Notizie AmericheDietro l'apertura di Raul l'ombra del crack di Caracas
Dietro l'apertura di Raul l'ombra del crack di Caracas
di Roberto Da Rin | 19 dicembre 2014
I due annunci simultanei di Barack Obama e Raul Castro hanno spezzato la lunga catena di offensive e controffensive, proibizioni e rappresaglie che Cuba e Stati Uniti hanno messo in atto per oltre mezzo secolo. I padri di questa perestrojka tropicale sono molti, Obama, Raul, Fidel e forse il Papa che pare abbia contribuito a riallacciare il dialogo. Ma il “fattore Venezuela” ha indiscutibilmente giocato un ruolo forte: Cuba vuole smarcarsi da Caracas e cerca di diversificare le relazioni economiche nella regione. Soprattutto in direzione Nord, gli Stati Uniti.

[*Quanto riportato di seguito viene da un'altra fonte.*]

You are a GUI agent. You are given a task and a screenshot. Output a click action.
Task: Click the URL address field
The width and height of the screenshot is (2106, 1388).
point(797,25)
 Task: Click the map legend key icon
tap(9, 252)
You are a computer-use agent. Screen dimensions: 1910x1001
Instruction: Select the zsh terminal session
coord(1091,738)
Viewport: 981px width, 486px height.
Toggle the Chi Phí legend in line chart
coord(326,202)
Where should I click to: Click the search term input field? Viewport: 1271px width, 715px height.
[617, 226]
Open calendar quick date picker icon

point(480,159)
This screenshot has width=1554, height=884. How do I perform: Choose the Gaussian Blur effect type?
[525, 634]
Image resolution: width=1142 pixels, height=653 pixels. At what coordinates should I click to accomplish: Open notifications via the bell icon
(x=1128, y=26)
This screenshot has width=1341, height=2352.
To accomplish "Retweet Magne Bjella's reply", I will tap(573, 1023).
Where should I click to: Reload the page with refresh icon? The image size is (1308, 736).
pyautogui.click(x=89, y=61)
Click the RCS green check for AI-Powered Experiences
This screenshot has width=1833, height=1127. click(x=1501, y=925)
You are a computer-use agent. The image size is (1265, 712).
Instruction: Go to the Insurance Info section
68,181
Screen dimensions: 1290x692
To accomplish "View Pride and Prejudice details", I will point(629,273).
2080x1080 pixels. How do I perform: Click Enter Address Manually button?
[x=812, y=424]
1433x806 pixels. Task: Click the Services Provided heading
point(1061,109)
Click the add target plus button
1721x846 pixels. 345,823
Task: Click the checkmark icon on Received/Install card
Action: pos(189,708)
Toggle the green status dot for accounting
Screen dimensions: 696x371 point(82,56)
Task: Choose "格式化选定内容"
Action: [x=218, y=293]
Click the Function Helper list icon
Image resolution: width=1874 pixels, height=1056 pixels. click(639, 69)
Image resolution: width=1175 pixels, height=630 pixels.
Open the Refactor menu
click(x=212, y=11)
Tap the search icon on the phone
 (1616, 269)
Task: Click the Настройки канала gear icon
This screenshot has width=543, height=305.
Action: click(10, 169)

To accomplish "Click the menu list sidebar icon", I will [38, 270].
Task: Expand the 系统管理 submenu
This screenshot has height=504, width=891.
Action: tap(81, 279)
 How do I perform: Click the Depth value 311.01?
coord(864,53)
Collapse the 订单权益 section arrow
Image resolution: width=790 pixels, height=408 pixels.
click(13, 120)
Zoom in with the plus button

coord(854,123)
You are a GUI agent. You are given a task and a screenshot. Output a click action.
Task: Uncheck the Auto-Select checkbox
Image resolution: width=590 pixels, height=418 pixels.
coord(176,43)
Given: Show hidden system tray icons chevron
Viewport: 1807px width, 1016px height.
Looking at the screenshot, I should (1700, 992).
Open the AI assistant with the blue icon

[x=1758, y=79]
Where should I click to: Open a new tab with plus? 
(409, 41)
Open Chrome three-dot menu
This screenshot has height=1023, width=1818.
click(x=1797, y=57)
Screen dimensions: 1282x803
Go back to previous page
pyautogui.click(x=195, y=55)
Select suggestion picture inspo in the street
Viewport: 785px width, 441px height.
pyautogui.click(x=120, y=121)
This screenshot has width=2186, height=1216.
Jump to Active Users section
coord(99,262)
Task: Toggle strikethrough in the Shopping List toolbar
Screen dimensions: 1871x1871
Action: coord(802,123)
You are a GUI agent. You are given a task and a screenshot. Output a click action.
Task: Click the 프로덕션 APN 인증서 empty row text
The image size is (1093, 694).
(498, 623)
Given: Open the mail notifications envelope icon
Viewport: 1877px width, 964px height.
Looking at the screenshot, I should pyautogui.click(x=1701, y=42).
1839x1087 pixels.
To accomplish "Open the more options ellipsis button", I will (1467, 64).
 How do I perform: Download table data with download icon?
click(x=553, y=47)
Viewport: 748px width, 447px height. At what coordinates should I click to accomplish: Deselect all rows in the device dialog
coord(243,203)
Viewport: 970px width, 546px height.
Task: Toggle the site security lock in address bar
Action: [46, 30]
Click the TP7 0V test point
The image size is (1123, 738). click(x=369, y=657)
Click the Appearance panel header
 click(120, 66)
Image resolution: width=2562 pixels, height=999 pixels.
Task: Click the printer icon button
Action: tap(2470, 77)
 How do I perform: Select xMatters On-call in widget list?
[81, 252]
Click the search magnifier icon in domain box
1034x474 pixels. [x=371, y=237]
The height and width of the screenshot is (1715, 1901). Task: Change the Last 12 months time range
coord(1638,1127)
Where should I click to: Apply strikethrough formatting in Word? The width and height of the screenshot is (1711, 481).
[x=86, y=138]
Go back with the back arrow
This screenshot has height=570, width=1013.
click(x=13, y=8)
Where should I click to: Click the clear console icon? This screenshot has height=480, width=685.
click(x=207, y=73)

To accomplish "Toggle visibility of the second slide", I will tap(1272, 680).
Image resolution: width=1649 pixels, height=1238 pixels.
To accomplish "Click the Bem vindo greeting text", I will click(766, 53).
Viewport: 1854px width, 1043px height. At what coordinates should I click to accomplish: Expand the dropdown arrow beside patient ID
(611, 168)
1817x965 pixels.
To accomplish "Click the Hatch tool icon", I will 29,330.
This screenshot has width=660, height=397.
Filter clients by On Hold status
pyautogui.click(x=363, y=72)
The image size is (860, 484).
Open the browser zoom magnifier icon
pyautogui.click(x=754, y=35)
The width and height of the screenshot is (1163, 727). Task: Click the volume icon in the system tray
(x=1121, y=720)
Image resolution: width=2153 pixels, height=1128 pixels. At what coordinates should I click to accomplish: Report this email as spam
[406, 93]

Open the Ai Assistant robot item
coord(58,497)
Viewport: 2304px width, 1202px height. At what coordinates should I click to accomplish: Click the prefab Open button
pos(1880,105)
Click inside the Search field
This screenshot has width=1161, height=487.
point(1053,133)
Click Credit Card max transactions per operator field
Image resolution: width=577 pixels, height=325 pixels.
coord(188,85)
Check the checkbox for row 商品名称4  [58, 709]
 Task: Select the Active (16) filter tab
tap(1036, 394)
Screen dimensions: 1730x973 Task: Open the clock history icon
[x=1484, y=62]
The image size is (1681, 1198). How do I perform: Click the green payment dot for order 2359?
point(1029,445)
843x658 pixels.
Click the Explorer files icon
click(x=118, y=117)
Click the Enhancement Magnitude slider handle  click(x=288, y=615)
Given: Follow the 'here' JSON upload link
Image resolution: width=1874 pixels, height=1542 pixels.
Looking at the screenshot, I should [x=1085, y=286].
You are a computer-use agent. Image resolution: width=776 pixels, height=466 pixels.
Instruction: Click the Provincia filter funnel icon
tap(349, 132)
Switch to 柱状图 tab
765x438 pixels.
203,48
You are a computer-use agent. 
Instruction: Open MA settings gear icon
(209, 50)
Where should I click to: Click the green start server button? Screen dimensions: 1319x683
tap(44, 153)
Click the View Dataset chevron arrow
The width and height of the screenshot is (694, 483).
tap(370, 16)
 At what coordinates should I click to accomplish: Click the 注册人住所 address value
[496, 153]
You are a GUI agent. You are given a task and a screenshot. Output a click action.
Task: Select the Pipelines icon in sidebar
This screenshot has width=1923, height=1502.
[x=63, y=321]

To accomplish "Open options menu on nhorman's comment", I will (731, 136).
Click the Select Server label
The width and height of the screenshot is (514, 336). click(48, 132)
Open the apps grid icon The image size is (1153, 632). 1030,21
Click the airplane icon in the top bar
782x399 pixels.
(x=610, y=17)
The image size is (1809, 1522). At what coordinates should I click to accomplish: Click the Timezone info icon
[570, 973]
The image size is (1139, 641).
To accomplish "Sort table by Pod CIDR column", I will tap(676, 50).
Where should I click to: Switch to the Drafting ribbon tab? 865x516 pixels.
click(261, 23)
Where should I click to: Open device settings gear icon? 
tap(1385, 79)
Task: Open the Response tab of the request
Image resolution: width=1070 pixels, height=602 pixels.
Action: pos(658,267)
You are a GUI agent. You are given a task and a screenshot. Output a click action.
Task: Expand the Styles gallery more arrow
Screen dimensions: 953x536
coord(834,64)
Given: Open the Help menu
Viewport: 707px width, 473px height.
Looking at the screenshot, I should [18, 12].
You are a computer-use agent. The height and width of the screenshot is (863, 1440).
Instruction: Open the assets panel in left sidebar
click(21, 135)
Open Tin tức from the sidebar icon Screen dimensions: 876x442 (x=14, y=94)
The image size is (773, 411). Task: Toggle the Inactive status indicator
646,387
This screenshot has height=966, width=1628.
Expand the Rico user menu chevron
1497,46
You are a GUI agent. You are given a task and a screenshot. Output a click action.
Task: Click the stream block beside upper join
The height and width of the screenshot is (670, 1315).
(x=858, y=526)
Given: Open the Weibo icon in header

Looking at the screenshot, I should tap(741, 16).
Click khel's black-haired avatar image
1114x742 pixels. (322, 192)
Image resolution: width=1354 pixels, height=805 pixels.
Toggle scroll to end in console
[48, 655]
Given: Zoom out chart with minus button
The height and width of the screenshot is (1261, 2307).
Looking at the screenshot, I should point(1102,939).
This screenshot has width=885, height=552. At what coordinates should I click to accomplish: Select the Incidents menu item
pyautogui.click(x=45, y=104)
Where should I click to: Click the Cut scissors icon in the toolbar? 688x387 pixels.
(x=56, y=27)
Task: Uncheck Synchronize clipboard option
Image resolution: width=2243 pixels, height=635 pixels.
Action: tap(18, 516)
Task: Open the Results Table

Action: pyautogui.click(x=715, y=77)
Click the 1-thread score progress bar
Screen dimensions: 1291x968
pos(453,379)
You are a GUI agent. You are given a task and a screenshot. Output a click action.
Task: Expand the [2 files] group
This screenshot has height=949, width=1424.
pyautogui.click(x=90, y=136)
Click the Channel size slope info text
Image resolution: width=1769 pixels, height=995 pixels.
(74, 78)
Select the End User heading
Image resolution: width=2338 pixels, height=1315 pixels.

Il Venezuela invia a Cuba 110mila barili di greggio al giorno, necessari per il fabbisogno delle attività economiche dell'isola e per l'illuminazione di case, scuole, ospedali, uffici. Parte di questo petrolio viene poi rivenduto da L'Avana ad altri Paesi tropicali che lo acquistano a prezzi di mercato.
Fino a quando? Il Venezuela vive una crisi acuta, con l'inflazione al 65%, la produzione paralizzata, il bolivar (la moneta venezuelana) in caduta libera e la scarsità di generi alimentari dagli scaffali dei supermercati. Il calo del prezzo del petrolio a 60 dollari compromette e comprime ancora di più le entrate in valuta esteri di quel Nicolas Maduro, presidente del Venezuela, in palese affanno nel fronteggiare l'emergenza economica. E proprio ieri declassato da Fitch con un rating scivolato a CCC da B. Una revisione che spinge il Paese a rischio default.
Il pericolo reale è che entro breve si interrompa il flusso energetico Caracas-L'Avana, rievocando i tempi più bui del periodo especial, quei primi anni Novanta in cui, cessati gli aiuti sovietici, Cuba è sprofondata in una depressione economica senza precedenti.
Anche per questo il pragmatico Raul Castro ha capito che il legame stretto con Caracas si può trasformare presto in un cappio. Il “socialismo o muerte” scritto sui muri de L'Avana può tradursi in un beffardo socialismo e muerte, una nemesi storica. Troppo dirigismo e una dipendenza eccessiva da un unico Paese amico, condurrebbero dritti a un crac simultaneo, più che alla salvezza comune.
Cuba annovera molti altri Paesi amici nella regione, vero. Il Brasile prima di tutto e poi tutti i membri dell'Alba, l'Alleanza bolivariana delle Americhe, (Venezuela, Bolivia, Ecuador, Nicaragua) ma è Caracas il socio più vicino e il più “petrolifero”, capace di approvvigionare ogni giorno le centrali energetiche dell'isola caraibica.
Poche settimane fa il ministro dell'Economia di Cuba, Marino Murillo, ha parlato chiaro: «Abbiamo necessità di attrarre investimenti privati». Alla luce dell'annuncio congiunto Obama-Castro è tutto ancora più evidente: gli investimenti cinesi, spagnoli e canadesi, affluiti negli ultimi anni non bastano più. È necessario fluidificare i rapporti con gli Stati Uniti, soprattutto con la Florida, lo Stato in cui vive il 70% dell'immigrazione cubana.
È da loro, dai figli e dai nipoti degli odiati gusanos, vermi, che Raul si aspetta una mano. L'embargo è ancora lì, tutto da smantellare; non sarà facile anche perché la maggioranza al Congresso americano è in mano ai repubblicani, contrari al disgelo Cuba-Usa.
La lunga e affascinante narrazione cubana continua, in passato per le illusioni che ha alimentato ora per la fine del bloqueo che pare promettere.